*Kutipan Sumber:*
Tendangan kung fu Nigel De Jong

Buat para penggemar Spanyol, final Piala Dunia 2010 tentu sulit dilenyapkan dari memori. Sebiji gol Andres Iniesta pada babak perpanjangan waktu sudah lebih dari cukup untuk menghabisi perlawanan Belanda yang kala itu dimotori oleh Arjen Robben.

Di laga ini pula, muncul satu momen ikonik yang membekas di dalam benak penggila sepak bola. Dalam perebutan bola di menit ke-29, Nigel de Jong mengangkat kakinya tinggi-tinggi sehingga menghajar dada Xabi Alonso. Howard Webb yang menjadi pengadil lapangan beroleh kritikan keras sebab hanya menghadiahi de Jong kartu kuning, padahal jenis pelanggaran seperti itu sangat layak diganjar kartu merah.

Tandukan Zinedine Zidane

Setelah bertemu di final Piala Eropa 2000, Italia dan Prancis kembali berjumpa di final Piala Dunia 2006. Bermain 1-1 selama 120 menit, pemenang dari laga ini mesti ditentukan via adu penalti. Mujur, Gli Azzurri sukses mengandaskan usaha maksimal Les Bleus guna mencomot trofi dunianya yang keempat.

Kendati demikian, ada satu momen ikonik lain yang terpaku di kepala para penggemar sepak bola. Apalagi kalau bukan tandukan Zinedine Zidane terhadap Marco Materazzi di menit ke-110 usai terlibat perang mulut. Wasit Horacio Elizondo yang melihat jelas kejadian itu, tak ragu buat mengacungkan kartu merah kepada Zidane.

Sepakan penalti Roberto Baggio

Sama-sama mengincar titel dunianya yang keempat, Brasil dan Italia, tak ingin menyia-nyiakan kesempatan saat tampil di final Piala Dunia 1994. Sayangnya, dalam partai yang diselenggarakan di Stadion Rose Bowl itu, kedua kubu tak jua mampu menciptakan gol sampai 120 menit laga berlangsung.

Keadaan itu membuat adu penalti jadi satu-satunya cara untuk menentukan sang pemenang. Beruntung buat Selecao, merekalah yang sukses membawa pulang trofi setelah algojo Gli Azzurri yang juga dianggap sebagai salah satu pesepak bola terbaik dalam sejarah, Roberto Baggio, gagal mengeksekusi penalti karena bola sepakannya melambung jauh ke luar angkasa.

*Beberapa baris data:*
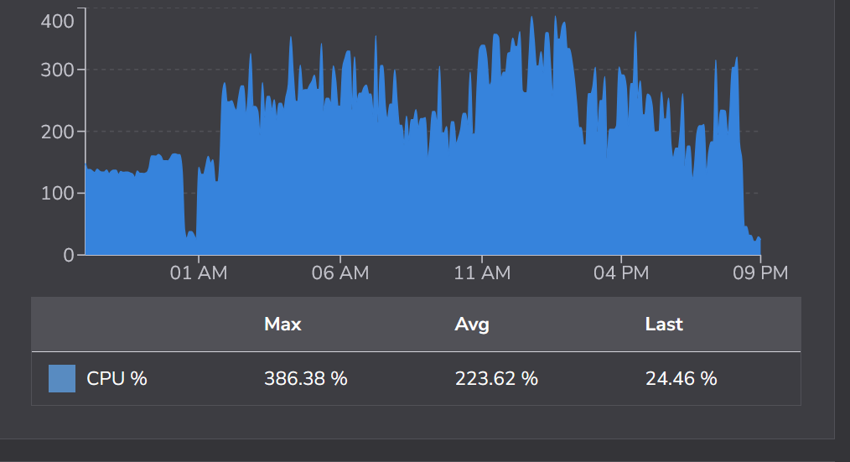Image resolution: width=850 pixels, height=462 pixels.
Task: Click the 300 y-axis value label
Action: point(58,70)
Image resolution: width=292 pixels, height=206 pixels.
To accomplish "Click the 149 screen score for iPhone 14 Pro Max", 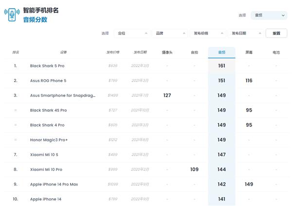I will (x=249, y=185).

*Tugas yang Dikerjakan:*
1 > Tulis ulang bagian kutipan sumber yang diawali kata-kata "Di laga ini" dan berakhir setelah "diganjar kartu merah.", lalu ganti "dada" dengan "perut".
2 > Apakah setiap pernyataan berikut sesuai dengan kutipan sumber? Jawab ya atau tidak, lalu kutip kata-kata kutipan sumber yang menjadi penentunya.
(a) Gol kemenangan Spanyol di final Piala Dunia 2010 dicetak Andres Iniesta pada babak perpanjangan waktu.
(b) Wasit Horacio Elizondo hanya memberi Zidane kartu kuning.
(c) Final Piala Dunia 1994 dimainkan di Stadion Rose Bowl.
3 > Menurut kutipan sumber, pada menit ke berapa Zinedine Zidane menanduk Marco Materazzi?
Baris-baris data tadi tidak diperlukan untuk mengerjakan apa pun.

*Jawaban Setiap Tugas:*
1 >
Di laga ini pula, muncul satu momen ikonik yang membekas di dalam benak penggila sepak bola. Dalam perebutan bola di menit ke-29, Nigel de Jong mengangkat kakinya tinggi-tinggi sehingga menghajar perut Xabi Alonso. Howard Webb yang menjadi pengadil lapangan beroleh kritikan keras sebab hanya menghadiahi de Jong kartu kuning, padahal jenis pelanggaran seperti itu sangat layak diganjar kartu merah.

2 >
(a) Ya: "Sebiji gol Andres Iniesta pada babak perpanjangan waktu sudah lebih dari cukup untuk menghabisi perlawanan Belanda"
(b) Tidak: "tak ragu buat mengacungkan kartu merah kepada Zidane"
(c) Ya: "dalam partai yang diselenggarakan di Stadion Rose Bowl itu"

3 > Pada menit ke-110.